▶ _THE INPUT_
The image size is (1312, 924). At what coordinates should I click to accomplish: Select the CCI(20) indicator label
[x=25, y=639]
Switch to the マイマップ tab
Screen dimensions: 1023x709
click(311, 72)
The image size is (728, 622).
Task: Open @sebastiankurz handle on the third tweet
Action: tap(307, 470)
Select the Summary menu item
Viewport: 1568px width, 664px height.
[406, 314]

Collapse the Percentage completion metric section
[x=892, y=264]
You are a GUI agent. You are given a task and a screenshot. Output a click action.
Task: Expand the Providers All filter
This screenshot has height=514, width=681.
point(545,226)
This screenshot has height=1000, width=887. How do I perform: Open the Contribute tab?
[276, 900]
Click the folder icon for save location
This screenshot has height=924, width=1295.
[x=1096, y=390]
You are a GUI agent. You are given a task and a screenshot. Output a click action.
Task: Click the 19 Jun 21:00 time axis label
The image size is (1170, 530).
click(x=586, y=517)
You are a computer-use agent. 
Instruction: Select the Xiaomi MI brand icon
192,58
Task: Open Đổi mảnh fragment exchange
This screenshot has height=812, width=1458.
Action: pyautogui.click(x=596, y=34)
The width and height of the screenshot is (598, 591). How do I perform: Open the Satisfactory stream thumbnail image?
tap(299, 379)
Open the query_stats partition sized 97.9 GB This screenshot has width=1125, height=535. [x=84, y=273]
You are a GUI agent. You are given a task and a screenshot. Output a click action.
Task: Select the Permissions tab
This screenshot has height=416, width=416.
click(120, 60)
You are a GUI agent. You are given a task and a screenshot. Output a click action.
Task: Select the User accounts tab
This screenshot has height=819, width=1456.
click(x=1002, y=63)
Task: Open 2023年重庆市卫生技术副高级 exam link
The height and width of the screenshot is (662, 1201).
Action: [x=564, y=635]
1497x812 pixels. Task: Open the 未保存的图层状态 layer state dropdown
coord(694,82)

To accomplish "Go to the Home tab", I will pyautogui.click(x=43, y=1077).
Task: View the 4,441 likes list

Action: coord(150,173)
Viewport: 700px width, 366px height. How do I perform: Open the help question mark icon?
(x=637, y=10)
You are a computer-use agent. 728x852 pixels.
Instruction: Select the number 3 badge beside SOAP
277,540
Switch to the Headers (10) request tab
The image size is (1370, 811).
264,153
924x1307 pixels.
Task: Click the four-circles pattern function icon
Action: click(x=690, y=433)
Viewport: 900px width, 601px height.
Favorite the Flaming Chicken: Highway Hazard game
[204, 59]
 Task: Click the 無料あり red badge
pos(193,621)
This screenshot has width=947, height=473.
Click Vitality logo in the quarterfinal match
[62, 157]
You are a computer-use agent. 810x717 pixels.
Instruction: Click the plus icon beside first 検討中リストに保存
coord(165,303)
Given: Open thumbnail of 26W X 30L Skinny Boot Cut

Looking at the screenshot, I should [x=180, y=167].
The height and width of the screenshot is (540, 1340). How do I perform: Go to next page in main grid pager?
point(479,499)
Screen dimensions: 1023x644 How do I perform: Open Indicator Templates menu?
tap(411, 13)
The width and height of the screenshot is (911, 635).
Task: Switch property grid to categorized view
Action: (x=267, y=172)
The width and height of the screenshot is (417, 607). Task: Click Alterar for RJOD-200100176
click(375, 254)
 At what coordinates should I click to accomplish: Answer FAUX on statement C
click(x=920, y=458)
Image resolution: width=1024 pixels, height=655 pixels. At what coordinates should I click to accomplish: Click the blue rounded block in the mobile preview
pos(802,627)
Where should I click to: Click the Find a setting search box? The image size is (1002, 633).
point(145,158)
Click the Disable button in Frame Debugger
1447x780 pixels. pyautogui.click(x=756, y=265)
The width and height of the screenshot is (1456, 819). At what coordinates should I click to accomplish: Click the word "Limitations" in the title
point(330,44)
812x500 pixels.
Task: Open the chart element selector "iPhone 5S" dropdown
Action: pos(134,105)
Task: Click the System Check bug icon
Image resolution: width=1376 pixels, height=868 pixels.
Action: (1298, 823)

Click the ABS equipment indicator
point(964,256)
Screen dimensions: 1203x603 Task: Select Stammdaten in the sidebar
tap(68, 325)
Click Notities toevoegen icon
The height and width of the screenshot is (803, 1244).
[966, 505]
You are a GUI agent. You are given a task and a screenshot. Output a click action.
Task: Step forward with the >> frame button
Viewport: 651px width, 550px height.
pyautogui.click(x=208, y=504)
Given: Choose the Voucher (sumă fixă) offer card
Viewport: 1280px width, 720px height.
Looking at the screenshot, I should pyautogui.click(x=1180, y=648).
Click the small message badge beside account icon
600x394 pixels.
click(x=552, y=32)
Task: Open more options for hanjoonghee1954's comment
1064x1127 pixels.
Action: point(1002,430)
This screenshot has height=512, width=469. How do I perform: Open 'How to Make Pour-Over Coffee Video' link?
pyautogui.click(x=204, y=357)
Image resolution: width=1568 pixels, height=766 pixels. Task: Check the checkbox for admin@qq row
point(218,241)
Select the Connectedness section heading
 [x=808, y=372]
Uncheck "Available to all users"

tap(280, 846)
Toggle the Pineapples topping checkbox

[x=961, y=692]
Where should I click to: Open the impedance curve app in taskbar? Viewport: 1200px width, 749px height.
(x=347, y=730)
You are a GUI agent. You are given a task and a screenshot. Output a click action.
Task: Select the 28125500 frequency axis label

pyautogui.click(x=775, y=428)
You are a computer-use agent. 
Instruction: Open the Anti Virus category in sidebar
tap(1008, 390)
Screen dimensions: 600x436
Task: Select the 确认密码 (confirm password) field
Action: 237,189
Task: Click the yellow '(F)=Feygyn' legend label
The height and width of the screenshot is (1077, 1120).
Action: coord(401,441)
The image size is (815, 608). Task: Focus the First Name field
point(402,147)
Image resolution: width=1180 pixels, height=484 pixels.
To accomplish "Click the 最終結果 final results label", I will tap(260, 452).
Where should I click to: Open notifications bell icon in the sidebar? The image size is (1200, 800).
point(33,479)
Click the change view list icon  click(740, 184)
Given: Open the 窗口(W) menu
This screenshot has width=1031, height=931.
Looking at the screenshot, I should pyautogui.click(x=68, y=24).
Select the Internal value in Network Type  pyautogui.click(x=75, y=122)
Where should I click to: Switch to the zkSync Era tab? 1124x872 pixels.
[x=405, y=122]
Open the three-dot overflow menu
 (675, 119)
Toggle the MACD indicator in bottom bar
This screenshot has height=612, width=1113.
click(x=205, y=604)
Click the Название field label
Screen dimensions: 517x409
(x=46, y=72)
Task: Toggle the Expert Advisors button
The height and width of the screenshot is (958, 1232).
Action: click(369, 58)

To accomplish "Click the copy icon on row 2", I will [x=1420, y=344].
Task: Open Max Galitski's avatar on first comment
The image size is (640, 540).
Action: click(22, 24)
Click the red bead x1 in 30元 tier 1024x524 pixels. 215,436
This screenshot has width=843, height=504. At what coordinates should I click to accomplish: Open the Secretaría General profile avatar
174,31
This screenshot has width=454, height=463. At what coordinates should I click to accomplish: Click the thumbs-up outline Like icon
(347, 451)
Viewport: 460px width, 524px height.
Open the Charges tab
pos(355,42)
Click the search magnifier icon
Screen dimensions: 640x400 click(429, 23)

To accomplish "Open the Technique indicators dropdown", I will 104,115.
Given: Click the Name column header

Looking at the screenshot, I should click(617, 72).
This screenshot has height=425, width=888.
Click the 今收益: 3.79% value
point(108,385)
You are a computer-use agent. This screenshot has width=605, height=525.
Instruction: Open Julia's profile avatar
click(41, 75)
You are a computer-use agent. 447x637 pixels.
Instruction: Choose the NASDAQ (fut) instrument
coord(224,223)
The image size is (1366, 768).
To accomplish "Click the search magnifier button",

▶ _PROBLEM REQUIREMENTS_
Please repeat all the records above exactly as they appear.

▶ _TASK RESULT_
The image size is (1312, 924). At what coordinates should I click to accomplish: Select the CCI(20) indicator label
[x=25, y=639]
Switch to the マイマップ tab
Screen dimensions: 1023x709
click(311, 72)
The image size is (728, 622).
Task: Open @sebastiankurz handle on the third tweet
Action: tap(307, 470)
Select the Summary menu item
Viewport: 1568px width, 664px height.
[406, 314]

Collapse the Percentage completion metric section
[x=892, y=264]
You are a GUI agent. You are given a task and a screenshot. Output a click action.
Task: Expand the Providers All filter
This screenshot has height=514, width=681.
point(545,226)
This screenshot has height=1000, width=887. How do I perform: Open the Contribute tab?
[276, 900]
Click the folder icon for save location
This screenshot has height=924, width=1295.
[x=1096, y=390]
You are a GUI agent. You are given a task and a screenshot. Output a click action.
Task: Click the 19 Jun 21:00 time axis label
The image size is (1170, 530).
click(x=586, y=517)
You are a computer-use agent. 
Instruction: Select the Xiaomi MI brand icon
192,58
Task: Open Đổi mảnh fragment exchange
This screenshot has height=812, width=1458.
Action: pyautogui.click(x=596, y=34)
The width and height of the screenshot is (598, 591). How do I perform: Open the Satisfactory stream thumbnail image?
tap(299, 379)
Open the query_stats partition sized 97.9 GB This screenshot has width=1125, height=535. [x=84, y=273]
You are a GUI agent. You are given a task and a screenshot. Output a click action.
Task: Select the Permissions tab
This screenshot has height=416, width=416.
click(120, 60)
You are a GUI agent. You are given a task and a screenshot. Output a click action.
Task: Select the User accounts tab
This screenshot has height=819, width=1456.
click(x=1002, y=63)
Task: Open 2023年重庆市卫生技术副高级 exam link
The height and width of the screenshot is (662, 1201).
Action: [x=564, y=635]
1497x812 pixels. Task: Open the 未保存的图层状态 layer state dropdown
coord(694,82)

To accomplish "Go to the Home tab", I will pyautogui.click(x=43, y=1077).
Task: View the 4,441 likes list

Action: coord(150,173)
Viewport: 700px width, 366px height. How do I perform: Open the help question mark icon?
(x=637, y=10)
You are a computer-use agent. 728x852 pixels.
Instruction: Select the number 3 badge beside SOAP
277,540
Switch to the Headers (10) request tab
The image size is (1370, 811).
264,153
924x1307 pixels.
Task: Click the four-circles pattern function icon
Action: click(x=690, y=433)
Viewport: 900px width, 601px height.
Favorite the Flaming Chicken: Highway Hazard game
[204, 59]
 Task: Click the 無料あり red badge
pos(193,621)
This screenshot has width=947, height=473.
Click Vitality logo in the quarterfinal match
[62, 157]
You are a computer-use agent. 810x717 pixels.
Instruction: Click the plus icon beside first 検討中リストに保存
coord(165,303)
Given: Open thumbnail of 26W X 30L Skinny Boot Cut

Looking at the screenshot, I should [x=180, y=167].
The height and width of the screenshot is (540, 1340). How do I perform: Go to next page in main grid pager?
point(479,499)
Screen dimensions: 1023x644 How do I perform: Open Indicator Templates menu?
tap(411, 13)
The width and height of the screenshot is (911, 635).
Task: Switch property grid to categorized view
Action: (x=267, y=172)
The width and height of the screenshot is (417, 607). Task: Click Alterar for RJOD-200100176
click(375, 254)
 At what coordinates should I click to accomplish: Answer FAUX on statement C
click(x=920, y=458)
Image resolution: width=1024 pixels, height=655 pixels. At what coordinates should I click to accomplish: Click the blue rounded block in the mobile preview
pos(802,627)
Where should I click to: Click the Find a setting search box? The image size is (1002, 633).
point(145,158)
Click the Disable button in Frame Debugger
1447x780 pixels. pyautogui.click(x=756, y=265)
The width and height of the screenshot is (1456, 819). At what coordinates should I click to accomplish: Click the word "Limitations" in the title
point(330,44)
812x500 pixels.
Task: Open the chart element selector "iPhone 5S" dropdown
Action: pos(134,105)
Task: Click the System Check bug icon
Image resolution: width=1376 pixels, height=868 pixels.
Action: (1298, 823)

Click the ABS equipment indicator
point(964,256)
Screen dimensions: 1203x603 Task: Select Stammdaten in the sidebar
tap(68, 325)
Click Notities toevoegen icon
The height and width of the screenshot is (803, 1244).
[966, 505]
You are a GUI agent. You are given a task and a screenshot. Output a click action.
Task: Step forward with the >> frame button
Viewport: 651px width, 550px height.
pyautogui.click(x=208, y=504)
Given: Choose the Voucher (sumă fixă) offer card
Viewport: 1280px width, 720px height.
Looking at the screenshot, I should pyautogui.click(x=1180, y=648).
Click the small message badge beside account icon
600x394 pixels.
click(x=552, y=32)
Task: Open more options for hanjoonghee1954's comment
1064x1127 pixels.
Action: point(1002,430)
This screenshot has height=512, width=469. How do I perform: Open 'How to Make Pour-Over Coffee Video' link?
pyautogui.click(x=204, y=357)
Image resolution: width=1568 pixels, height=766 pixels. Task: Check the checkbox for admin@qq row
point(218,241)
Select the Connectedness section heading
 [x=808, y=372]
Uncheck "Available to all users"

tap(280, 846)
Toggle the Pineapples topping checkbox

[x=961, y=692]
Where should I click to: Open the impedance curve app in taskbar? Viewport: 1200px width, 749px height.
(x=347, y=730)
You are a GUI agent. You are given a task and a screenshot. Output a click action.
Task: Select the 28125500 frequency axis label

pyautogui.click(x=775, y=428)
You are a computer-use agent. 
Instruction: Open the Anti Virus category in sidebar
tap(1008, 390)
Screen dimensions: 600x436
Task: Select the 确认密码 (confirm password) field
Action: 237,189
Task: Click the yellow '(F)=Feygyn' legend label
The height and width of the screenshot is (1077, 1120).
Action: coord(401,441)
The image size is (815, 608). Task: Focus the First Name field
point(402,147)
Image resolution: width=1180 pixels, height=484 pixels.
To accomplish "Click the 最終結果 final results label", I will tap(260, 452).
Where should I click to: Open notifications bell icon in the sidebar? The image size is (1200, 800).
point(33,479)
Click the change view list icon  click(740, 184)
Given: Open the 窗口(W) menu
This screenshot has width=1031, height=931.
Looking at the screenshot, I should pyautogui.click(x=68, y=24).
Select the Internal value in Network Type  pyautogui.click(x=75, y=122)
Where should I click to: Switch to the zkSync Era tab? 1124x872 pixels.
[x=405, y=122]
Open the three-dot overflow menu
 (675, 119)
Toggle the MACD indicator in bottom bar
This screenshot has height=612, width=1113.
click(x=205, y=604)
Click the Название field label
Screen dimensions: 517x409
(x=46, y=72)
Task: Toggle the Expert Advisors button
The height and width of the screenshot is (958, 1232).
Action: click(369, 58)

To accomplish "Click the copy icon on row 2", I will [x=1420, y=344].
Task: Open Max Galitski's avatar on first comment
The image size is (640, 540).
Action: click(22, 24)
Click the red bead x1 in 30元 tier 1024x524 pixels. 215,436
This screenshot has width=843, height=504. At what coordinates should I click to accomplish: Open the Secretaría General profile avatar
174,31
This screenshot has width=454, height=463. At what coordinates should I click to accomplish: Click the thumbs-up outline Like icon
(347, 451)
Viewport: 460px width, 524px height.
Open the Charges tab
pos(355,42)
Click the search magnifier icon
Screen dimensions: 640x400 click(429, 23)

To accomplish "Open the Technique indicators dropdown", I will 104,115.
Given: Click the Name column header

Looking at the screenshot, I should click(617, 72).
This screenshot has height=425, width=888.
Click the 今收益: 3.79% value
point(108,385)
You are a computer-use agent. This screenshot has width=605, height=525.
Instruction: Open Julia's profile avatar
click(41, 75)
You are a computer-use agent. 447x637 pixels.
Instruction: Choose the NASDAQ (fut) instrument
coord(224,223)
The image size is (1366, 768).
To accomplish "Click the search magnifier button",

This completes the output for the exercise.